County Public Works Director James M. Irvin said his staff is preparing a computer model of what it would cost to bring water and sewer service to the area.
"There's going to be a debate about how much of an area should be included," he said. "We have to know how big it's going to be, how many fire hydrants we're going to have to put in."
Mr. Irvin said the county would have to build a pump station to bring water to the area. Pressed as to costs, he said the total project could range from "hundreds of thousands of dollars to a million."
Donald L. Gill, a University of Maryland biological chemistry professor and resident who lives near the landfill, said that bringing public water to two new schools by the landfill and the "most threatened" nearby houses is "the most important issue" the county needs to address concerning the landfill.

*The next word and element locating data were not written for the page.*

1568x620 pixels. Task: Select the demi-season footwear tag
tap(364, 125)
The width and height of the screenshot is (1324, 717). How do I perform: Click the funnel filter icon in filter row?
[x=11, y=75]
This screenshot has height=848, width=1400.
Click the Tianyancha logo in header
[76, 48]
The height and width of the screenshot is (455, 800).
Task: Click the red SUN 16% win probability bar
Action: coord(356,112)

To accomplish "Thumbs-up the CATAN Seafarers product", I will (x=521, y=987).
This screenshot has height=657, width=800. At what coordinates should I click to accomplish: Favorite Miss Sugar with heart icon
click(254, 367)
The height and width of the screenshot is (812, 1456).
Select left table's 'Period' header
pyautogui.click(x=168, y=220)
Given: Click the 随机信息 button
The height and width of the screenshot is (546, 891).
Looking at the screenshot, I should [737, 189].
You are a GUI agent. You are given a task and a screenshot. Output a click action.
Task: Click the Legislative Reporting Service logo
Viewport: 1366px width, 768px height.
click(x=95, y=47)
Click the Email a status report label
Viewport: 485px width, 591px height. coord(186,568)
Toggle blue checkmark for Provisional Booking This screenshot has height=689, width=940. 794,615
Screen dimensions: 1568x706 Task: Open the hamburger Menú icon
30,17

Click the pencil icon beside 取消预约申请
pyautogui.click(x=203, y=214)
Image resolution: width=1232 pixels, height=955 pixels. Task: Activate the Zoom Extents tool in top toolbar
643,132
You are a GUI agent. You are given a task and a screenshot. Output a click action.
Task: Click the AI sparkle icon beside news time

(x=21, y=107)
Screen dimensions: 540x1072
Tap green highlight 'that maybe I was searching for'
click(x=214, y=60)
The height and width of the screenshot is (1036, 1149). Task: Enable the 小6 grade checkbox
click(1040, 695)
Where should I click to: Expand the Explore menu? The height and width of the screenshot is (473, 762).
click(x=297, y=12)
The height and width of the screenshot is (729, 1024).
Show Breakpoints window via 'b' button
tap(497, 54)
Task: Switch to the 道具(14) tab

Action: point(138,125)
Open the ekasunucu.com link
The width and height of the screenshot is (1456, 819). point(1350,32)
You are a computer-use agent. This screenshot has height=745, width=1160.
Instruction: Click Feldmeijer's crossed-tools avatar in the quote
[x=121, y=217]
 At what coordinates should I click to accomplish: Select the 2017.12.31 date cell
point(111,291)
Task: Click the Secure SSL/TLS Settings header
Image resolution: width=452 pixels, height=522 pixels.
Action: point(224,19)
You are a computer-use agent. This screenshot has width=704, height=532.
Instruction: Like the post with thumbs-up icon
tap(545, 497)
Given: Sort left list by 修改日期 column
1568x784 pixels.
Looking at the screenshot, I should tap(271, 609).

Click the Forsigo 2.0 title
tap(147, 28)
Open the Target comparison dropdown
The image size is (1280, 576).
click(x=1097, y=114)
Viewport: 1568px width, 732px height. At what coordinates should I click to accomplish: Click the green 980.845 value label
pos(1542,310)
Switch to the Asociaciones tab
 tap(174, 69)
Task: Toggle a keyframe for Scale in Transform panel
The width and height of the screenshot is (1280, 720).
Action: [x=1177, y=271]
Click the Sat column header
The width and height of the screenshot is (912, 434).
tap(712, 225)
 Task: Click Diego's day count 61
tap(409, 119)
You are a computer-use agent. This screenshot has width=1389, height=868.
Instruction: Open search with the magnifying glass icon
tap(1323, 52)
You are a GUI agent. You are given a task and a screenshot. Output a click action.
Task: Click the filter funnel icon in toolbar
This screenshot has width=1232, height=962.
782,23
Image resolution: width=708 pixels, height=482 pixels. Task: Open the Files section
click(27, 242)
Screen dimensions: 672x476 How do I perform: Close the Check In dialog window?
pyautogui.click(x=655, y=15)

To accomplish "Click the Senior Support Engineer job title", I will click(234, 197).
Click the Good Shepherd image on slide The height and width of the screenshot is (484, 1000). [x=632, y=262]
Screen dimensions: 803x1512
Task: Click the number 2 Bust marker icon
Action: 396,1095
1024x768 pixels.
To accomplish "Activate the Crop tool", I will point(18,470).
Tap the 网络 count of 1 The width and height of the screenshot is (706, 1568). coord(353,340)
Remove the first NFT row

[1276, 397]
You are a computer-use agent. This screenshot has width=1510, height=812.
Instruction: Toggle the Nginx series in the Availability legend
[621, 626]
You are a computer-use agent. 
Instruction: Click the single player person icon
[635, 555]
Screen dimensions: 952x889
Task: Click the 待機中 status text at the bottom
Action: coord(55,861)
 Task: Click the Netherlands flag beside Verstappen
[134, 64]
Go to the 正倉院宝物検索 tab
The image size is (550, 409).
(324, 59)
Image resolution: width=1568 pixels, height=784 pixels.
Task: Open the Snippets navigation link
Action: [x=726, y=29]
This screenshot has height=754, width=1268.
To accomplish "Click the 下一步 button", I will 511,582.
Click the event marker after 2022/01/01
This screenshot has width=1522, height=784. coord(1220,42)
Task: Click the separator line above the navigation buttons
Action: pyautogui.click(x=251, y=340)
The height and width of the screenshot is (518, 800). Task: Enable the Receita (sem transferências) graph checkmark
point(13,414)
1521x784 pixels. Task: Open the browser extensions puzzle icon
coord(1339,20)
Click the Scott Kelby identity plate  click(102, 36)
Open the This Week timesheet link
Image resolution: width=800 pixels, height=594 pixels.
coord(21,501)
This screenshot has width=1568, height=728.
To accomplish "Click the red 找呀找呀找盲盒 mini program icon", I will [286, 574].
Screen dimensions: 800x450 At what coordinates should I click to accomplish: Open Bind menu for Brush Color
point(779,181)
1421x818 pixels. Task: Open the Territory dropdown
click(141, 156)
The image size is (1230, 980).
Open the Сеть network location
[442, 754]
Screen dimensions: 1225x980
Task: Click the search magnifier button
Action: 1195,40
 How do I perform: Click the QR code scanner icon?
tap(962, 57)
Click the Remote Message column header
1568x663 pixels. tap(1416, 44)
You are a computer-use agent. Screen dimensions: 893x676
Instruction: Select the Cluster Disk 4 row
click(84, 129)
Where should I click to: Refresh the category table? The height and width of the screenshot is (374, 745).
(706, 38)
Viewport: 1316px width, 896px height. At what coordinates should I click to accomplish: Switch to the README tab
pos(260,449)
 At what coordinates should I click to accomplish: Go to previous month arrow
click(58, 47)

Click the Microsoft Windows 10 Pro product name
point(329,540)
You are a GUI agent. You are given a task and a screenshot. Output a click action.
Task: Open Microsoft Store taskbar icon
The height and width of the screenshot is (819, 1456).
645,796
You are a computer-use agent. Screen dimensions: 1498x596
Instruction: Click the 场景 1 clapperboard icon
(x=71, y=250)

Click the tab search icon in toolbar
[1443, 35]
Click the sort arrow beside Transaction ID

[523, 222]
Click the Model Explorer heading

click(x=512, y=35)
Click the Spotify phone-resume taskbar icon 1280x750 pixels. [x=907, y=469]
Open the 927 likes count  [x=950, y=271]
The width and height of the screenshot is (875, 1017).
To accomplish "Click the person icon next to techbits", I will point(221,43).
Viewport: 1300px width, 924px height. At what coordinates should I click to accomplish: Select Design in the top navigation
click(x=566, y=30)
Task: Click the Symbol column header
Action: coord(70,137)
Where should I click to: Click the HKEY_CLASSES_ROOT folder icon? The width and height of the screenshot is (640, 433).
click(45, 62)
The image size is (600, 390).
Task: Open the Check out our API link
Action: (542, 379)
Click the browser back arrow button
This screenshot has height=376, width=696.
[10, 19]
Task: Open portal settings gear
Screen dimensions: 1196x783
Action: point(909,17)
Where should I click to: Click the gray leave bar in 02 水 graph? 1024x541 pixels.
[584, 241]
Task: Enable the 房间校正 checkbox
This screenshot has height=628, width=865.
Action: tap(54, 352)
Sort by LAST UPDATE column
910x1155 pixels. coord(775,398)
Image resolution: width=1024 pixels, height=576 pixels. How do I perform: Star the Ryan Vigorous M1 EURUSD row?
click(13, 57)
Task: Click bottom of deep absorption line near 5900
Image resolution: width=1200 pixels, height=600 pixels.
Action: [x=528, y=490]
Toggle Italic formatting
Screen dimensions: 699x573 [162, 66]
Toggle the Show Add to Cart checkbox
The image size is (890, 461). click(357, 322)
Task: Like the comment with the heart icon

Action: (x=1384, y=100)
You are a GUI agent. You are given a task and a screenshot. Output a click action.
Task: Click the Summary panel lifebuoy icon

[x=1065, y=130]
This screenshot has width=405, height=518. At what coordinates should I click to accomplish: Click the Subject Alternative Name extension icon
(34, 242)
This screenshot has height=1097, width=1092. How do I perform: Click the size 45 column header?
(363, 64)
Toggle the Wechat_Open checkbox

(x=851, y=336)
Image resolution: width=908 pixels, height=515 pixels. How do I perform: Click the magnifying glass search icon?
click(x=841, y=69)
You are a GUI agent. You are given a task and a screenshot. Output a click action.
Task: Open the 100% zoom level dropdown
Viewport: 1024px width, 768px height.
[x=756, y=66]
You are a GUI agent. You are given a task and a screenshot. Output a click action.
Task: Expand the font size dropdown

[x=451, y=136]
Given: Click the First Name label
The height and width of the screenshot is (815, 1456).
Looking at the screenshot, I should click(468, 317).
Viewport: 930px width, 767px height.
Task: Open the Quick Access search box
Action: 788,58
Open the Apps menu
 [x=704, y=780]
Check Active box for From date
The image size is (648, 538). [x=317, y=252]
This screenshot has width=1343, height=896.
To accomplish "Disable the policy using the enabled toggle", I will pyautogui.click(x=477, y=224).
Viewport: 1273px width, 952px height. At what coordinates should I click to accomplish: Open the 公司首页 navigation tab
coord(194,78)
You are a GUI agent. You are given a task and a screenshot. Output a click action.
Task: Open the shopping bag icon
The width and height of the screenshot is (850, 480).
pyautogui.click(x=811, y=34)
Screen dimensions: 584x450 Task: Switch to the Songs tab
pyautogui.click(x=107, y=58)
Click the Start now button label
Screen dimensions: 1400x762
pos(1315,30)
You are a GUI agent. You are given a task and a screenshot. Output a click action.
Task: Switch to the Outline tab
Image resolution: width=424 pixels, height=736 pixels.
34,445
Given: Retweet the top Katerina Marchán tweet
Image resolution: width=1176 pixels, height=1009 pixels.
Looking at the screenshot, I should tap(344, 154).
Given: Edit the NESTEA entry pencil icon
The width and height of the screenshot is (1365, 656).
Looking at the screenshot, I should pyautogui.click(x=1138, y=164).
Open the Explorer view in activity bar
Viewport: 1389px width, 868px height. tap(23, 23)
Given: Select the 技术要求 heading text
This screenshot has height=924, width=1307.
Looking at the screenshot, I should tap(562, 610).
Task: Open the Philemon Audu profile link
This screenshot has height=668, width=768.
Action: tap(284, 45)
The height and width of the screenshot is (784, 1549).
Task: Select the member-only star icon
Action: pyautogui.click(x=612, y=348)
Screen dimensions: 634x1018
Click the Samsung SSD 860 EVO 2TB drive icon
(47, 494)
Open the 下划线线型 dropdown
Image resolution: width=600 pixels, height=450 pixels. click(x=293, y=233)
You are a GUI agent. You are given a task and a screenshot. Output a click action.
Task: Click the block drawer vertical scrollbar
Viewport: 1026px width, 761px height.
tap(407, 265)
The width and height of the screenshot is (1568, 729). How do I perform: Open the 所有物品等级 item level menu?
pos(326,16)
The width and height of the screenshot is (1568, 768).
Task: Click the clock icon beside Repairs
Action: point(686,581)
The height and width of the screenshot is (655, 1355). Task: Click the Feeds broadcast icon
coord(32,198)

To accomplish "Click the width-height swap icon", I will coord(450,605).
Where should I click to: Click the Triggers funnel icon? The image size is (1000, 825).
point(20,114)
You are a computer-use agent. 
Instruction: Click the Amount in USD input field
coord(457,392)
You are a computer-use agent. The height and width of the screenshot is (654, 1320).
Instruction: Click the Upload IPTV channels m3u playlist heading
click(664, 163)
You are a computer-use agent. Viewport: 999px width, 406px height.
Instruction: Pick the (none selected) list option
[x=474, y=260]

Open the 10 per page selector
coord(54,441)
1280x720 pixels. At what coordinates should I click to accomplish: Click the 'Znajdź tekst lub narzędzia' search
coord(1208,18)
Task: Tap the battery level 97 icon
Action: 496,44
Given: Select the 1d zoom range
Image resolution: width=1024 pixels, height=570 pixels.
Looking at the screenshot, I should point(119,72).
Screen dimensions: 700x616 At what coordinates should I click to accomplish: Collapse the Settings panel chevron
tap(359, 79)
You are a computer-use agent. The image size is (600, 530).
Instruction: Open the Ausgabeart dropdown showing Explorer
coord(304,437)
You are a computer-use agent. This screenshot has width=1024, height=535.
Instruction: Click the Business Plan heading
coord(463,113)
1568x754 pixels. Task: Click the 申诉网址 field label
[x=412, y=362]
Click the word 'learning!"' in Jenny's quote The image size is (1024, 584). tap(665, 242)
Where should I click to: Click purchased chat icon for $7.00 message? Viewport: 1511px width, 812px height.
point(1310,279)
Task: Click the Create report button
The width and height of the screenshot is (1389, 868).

Mr. Gill started calling public attention to potential problems at the landfill a year ago when he and nearby resident L. Scott Muller waged a successful battle to keep the county from expanding its Alpha Ridge operation onto adjoining property.
Mr. Gill has closely followed the county's monitoring of test wells at Alpha Ridge. He became especially concerned in February when he learned from county officials that high levels of toxic chemicals were discovered deep in the ground water below the landfill. Several of the chemicals are suspected of causing cancer. They were found in bedrock at levels many times higher than federal standards allow.
Since that discovery, Mr. Gill and Mr. Muller have been attempting to convince Mr. Ecker and the County Council to close Alpha Ridge and find other means of trash disposal than a landfill.
Following a meeting with Mr. Gill and Mr. Muller last week, Mr. Ecker decided to establish an Alpha Ridge Landfill Advisory Committee that will include the two men as members.
The purpose of the watchdog committee, Mr. Ecker said, is to provide up-to-date information to the community. All test results will be forwarded to the committee immediately, he said.